Désirer couvrir le monde entier est un projet ambitieux et nous n’y arrivons pas toujours. Néanmoins, notre petite équipe composée de trois co-rédactrices en chef (Tamara Gausi pour la section anglaise, Marta Checa pour la section espagnole et Mathilde Dorcadie pour la section française) travaille à identifier ce qui mérite un éclairage journalistique au milieu des événements mondiaux qui se succèdent à un rythme effréné. Mais il restera toujours des sujets et régions du monde sur notre liste d’idées à explorer à vous faire découvrir. C’est pourquoi, il faut bien sûr continuer à nous suivre chaque semaine.

Depuis la rédaction à Bruxelles, nous sommes connectés à un réseau international de journalistes, de photographes, d’activistes, d’experts et, bien sûr, de lecteurs. Nous sommes extrêmement fières que les contributions de ce large éventail de voix rendent notre publication si unique.

Nous sommes particulièrement reconnaissantes à notre équipe de traducteurs et traductrices dévoués pour leur travail rigoureux et essentiel à notre site multilingue. Mais ce dont nous sommes peut-être le plus fières, c’est de pouvoir présenter des histoires que nos journalistes auraient eu du mal à faire publier ailleurs, souvent parce que les autres médias n’y trouvaient pas l’impératif économique de le faire. Des sujets tels que le récit de la crise de l’eau en Iran, le travail forcé des plantations en Équateur ou notre reportage sur la lutte syndicale au Cambodge. Conscients du rôle du journalisme comme « premier brouillon de l’histoire », nous ne traitons généralement pas les histoires en breaking news, afin de privilégier des analyses plus approfondies, avec une approche de plus long terme.

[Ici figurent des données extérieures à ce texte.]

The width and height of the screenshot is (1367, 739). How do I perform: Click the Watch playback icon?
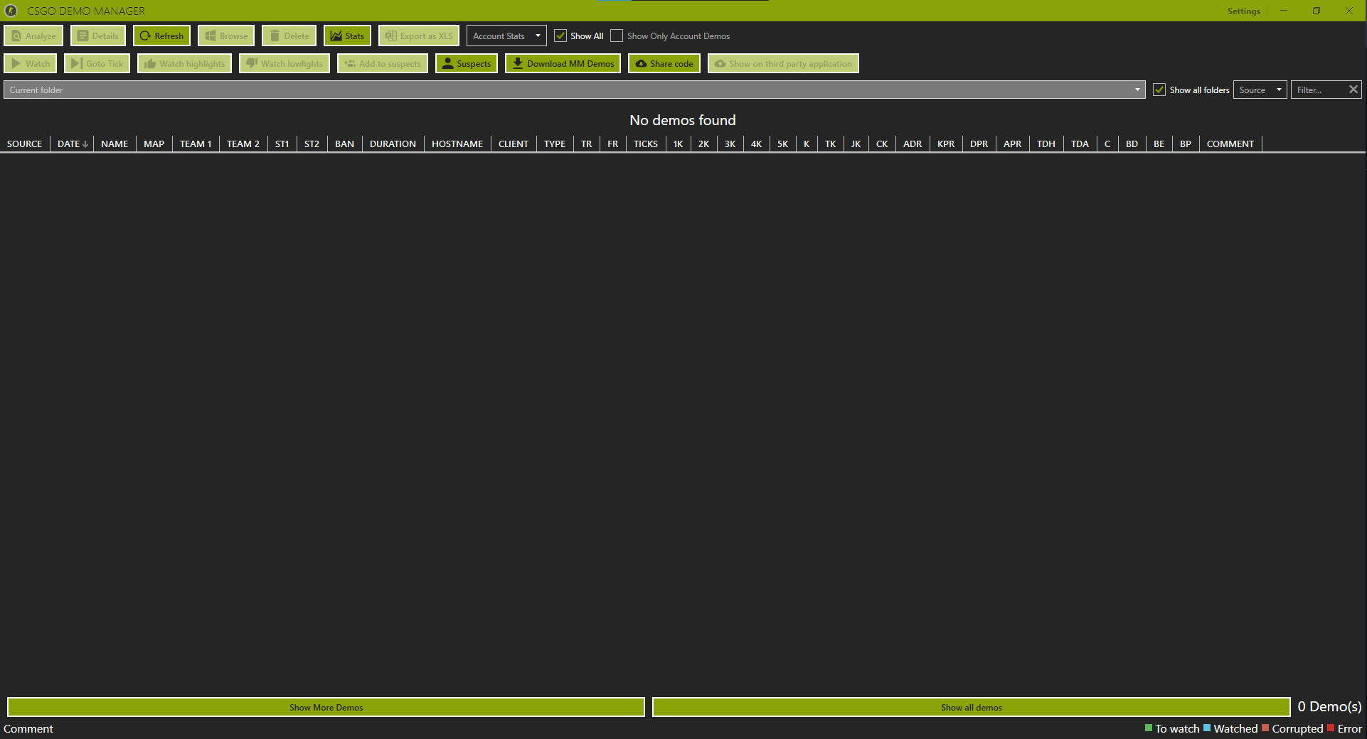click(16, 63)
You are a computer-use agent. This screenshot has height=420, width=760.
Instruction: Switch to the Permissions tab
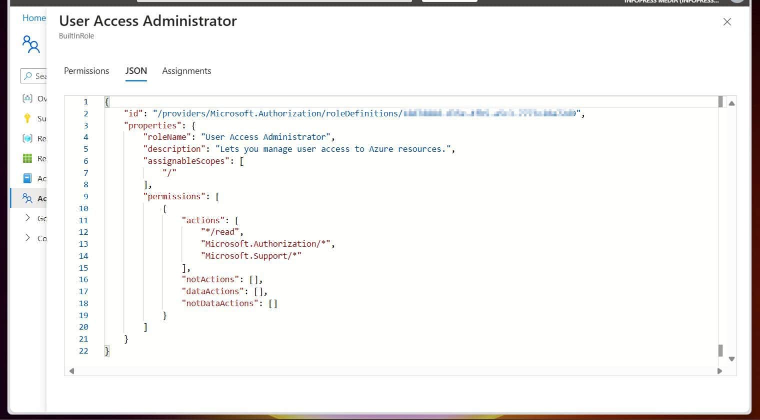click(87, 71)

Au fil des années, nous avons également eu à cœur d’accompagner dans leur début de carrière des dizaines de journalistes prometteurs. Notre journalisme a été reconnu par plusieurs prix professionnels. Pour ne nommer que quelques-uns : le Concours de presse mondial sur les migrations de main-d’œuvre 2019, remporté par la journaliste espagnole Carmen Grau pour son article sur l’avenir des emplois au Japon ; le Prix Lorenzo Natali de la meilleure jeune journaliste 2020, décerné à la journaliste nigériane Shola Lawal pour son reportage saisissant sur la crise des migrants dans la région du Darién et le Prix Michael Elliott d’excellence en narration africaine 2021, décerné à la journaliste congolaise Bernadette Vivuya pour son article exemplaire sur les enfants mineurs dans le Nord-Kivu.

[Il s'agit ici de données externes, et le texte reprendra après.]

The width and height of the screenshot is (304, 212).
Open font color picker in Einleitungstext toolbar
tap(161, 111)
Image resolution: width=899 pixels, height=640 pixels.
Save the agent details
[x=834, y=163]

Equal Times n’existerait pas sans le soutien financier et infrastructurel de la Confédération syndicale internationale (CSI), notamment le soutien enthousiaste de sa secrétaire générale, Sharan Burrow, et le financement d’organismes tels que l’Organisation internationale du Travail et de fondations engagées. Le travail ne s’arrête pas là ; nous n’avons fait qu’effleurer la richesse des histoires qui méritent d’être racontées. Mais nous avons besoin de finances durables. Le travail que nous faisons et, surtout, la manière dont nous le faisons — avec rigueur et ouverture, adhérant aux principes du travail décent, du respect et de la solidarité — sont plus importants que jamais.

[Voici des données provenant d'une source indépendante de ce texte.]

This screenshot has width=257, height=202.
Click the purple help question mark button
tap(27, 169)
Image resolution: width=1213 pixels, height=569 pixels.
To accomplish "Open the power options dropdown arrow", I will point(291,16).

Les défis que le monde doit relever sont colossaux et disposer d’un espace médiatique qui offre des histoires multilingues bien documentées et bien écrites, qui sont locales, internationales et transnationales — parfois même les trois à la fois — est vital pour aider les gens à comprendre le monde en évolution rapide dans lequel ils vivent.

Il est important que le travail d’Equal Times reste exempt de publicités, exempt de titres « piège à clics » et libre d’accès. Toutefois, l’information de qualité coûte cher et nous espérons passionnément pouvoir continuer à relever le défi.

Dès maintenant, joignez-vous à nous pour porter un toast à dix ans d’actualité différente, mais essentielle. Vous pouvez vous abonner à notre infolettre, si ce n’est pas déjà fait, pour rester au fait de nos derniers articles ou nous écrire par courriel à [email protected] pour partager vos impressions et vos voeux, pour suggérer une idée d’article ou tout simplement pour nous saluer !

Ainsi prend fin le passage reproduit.